Bram menggeleng lalu menggandeng tangan Adelia un88tuk meninggalkan tempat ini. "Ayo, kita pergi. Papa dan mama pasti senang sekali dapat melihatmu lagi."
"Tapi Kak... Papa mama ... Adelia takut... Nanti dimarahi..."
"Tidak akan. Papa mama tidak akan memarahi kamu. Delapan tahun bukanlah waktu sebentar, untuk menanggung penderitaan kehilangan kamu. Kakak jamin, mereka akan sangat bahagia melihatmu lagi."
Dengan sedikit ragu, Adelia mengikuti langkah Bram, menuju helikopter yang sudah dinyalakan mesinnya. Langit semakin gelap, tampak angin kencang berhembus ke arah mereka.
"Tuan Muda! Akan ada badai menghadang di depan. Apakah Tuan Muda yakin untuk berangkat sekarang?" Pilot helikopter merasa sedikit ngeri melihat kondisi cuaca yang begitu mencekam di atas sana.
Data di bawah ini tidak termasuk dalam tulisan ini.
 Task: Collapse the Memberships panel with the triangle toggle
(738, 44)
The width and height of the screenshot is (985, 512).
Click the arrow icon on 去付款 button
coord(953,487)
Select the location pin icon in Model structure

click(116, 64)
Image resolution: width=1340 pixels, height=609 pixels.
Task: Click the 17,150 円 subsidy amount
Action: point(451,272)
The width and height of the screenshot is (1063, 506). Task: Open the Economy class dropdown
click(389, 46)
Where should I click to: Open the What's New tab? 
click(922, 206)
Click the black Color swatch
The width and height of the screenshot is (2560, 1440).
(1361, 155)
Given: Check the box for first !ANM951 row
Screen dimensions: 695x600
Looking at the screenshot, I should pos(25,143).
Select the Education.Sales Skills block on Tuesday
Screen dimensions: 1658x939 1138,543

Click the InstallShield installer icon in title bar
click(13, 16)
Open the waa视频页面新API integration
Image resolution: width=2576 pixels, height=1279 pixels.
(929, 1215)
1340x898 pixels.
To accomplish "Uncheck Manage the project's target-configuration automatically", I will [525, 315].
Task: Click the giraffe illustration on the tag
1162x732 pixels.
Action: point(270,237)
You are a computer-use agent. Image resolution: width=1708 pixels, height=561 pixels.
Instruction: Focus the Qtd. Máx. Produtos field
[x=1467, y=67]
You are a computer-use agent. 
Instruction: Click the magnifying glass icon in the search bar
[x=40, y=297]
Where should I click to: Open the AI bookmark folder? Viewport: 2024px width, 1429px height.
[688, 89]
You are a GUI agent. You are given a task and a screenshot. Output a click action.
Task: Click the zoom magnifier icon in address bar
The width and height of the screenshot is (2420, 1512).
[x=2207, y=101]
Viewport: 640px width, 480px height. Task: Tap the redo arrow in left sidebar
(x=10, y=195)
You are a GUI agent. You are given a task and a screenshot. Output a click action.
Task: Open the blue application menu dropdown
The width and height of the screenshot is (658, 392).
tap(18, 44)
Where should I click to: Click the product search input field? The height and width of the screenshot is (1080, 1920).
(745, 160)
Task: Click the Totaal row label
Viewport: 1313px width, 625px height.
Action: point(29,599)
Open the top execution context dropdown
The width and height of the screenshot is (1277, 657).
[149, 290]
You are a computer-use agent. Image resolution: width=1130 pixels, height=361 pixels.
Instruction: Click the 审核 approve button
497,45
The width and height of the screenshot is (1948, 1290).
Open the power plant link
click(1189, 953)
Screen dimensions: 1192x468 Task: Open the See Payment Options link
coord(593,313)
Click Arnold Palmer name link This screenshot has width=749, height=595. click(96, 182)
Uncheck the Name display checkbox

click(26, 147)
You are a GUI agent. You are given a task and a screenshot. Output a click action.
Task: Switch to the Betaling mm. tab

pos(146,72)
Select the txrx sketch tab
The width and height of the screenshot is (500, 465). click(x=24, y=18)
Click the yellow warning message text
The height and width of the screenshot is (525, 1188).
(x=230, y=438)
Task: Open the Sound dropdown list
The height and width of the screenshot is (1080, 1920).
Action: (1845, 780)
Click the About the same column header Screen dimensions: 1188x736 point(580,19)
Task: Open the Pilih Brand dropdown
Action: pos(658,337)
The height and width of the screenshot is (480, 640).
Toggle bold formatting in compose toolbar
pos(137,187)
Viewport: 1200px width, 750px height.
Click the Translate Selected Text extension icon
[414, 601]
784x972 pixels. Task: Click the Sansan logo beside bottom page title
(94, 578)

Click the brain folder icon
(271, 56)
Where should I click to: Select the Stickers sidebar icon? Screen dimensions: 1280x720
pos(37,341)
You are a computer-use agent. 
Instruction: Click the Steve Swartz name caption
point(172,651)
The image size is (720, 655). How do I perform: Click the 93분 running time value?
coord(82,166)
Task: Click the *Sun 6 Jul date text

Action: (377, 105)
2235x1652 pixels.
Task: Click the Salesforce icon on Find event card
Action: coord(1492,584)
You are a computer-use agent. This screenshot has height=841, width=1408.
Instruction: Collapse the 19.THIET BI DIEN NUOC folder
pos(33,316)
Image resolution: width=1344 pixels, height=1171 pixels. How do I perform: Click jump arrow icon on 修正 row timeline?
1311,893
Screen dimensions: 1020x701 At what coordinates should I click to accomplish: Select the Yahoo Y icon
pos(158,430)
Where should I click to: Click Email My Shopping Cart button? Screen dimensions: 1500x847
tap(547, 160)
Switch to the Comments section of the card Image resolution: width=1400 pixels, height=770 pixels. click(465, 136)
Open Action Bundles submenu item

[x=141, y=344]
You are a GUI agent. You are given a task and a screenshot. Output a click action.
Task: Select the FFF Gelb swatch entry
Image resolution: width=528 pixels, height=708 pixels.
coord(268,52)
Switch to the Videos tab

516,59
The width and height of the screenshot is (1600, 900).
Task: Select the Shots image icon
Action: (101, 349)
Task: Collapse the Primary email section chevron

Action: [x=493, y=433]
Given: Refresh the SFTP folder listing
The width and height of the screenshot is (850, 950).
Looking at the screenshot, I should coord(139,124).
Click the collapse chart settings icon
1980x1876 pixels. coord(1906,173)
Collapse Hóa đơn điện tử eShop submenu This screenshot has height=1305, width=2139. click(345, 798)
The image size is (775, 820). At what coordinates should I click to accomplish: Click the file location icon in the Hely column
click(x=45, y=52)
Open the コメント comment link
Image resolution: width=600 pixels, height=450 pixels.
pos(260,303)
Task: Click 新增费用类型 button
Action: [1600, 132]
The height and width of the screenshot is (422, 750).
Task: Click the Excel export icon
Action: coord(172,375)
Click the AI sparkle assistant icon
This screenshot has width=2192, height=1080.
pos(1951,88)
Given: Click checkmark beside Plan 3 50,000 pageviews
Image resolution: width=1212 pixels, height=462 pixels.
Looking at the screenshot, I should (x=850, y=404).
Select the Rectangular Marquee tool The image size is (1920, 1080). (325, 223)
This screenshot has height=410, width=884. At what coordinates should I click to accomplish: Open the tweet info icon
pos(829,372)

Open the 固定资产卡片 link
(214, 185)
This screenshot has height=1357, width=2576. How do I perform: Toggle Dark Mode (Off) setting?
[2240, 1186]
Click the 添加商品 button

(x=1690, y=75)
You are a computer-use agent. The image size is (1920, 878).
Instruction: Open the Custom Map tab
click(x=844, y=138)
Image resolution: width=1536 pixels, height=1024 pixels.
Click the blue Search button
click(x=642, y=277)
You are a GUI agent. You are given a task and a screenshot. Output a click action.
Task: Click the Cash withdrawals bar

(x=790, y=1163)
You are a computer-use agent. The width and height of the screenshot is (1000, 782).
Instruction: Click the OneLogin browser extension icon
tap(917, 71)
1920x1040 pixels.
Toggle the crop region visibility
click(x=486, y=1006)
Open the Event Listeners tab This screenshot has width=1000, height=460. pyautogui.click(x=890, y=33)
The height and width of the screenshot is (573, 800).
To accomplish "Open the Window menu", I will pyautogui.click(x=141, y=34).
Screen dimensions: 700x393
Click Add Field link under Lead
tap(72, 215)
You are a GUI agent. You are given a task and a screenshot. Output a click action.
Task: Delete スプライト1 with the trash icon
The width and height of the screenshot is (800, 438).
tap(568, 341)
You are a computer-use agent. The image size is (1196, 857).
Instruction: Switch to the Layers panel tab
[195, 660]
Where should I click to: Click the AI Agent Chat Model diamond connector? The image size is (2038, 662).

"Berangkat saja! Yang terlihat gelap bukanlah daerah yang akan kita tuju. Kau pilih jalur yang aman untuk kita lewati." Suara Bram bersaing dengan deru helikopter dan angin yang menderu di sekitar mereka.
"Tuan Muda. Pertimbangkan keadaan Nona Muda yang baru saja kita temukan. Saya khawatir..." Belum selesai Jack memberikan sarannya, hujan turun dengan begitu deras, membuat Joni sang pilot terpaksa mematikan mesinnya.
"Tuan Mudaaaa! Segera kembali ke dalam rumah! Badai akan segera datang...!" Mike berteriak sembari berlari membawa dua buah payung besar.
Wuuush..... Angin kencang menerpa helikopter, membuat Adelia menjerit histeris. "Kakaaaaak!"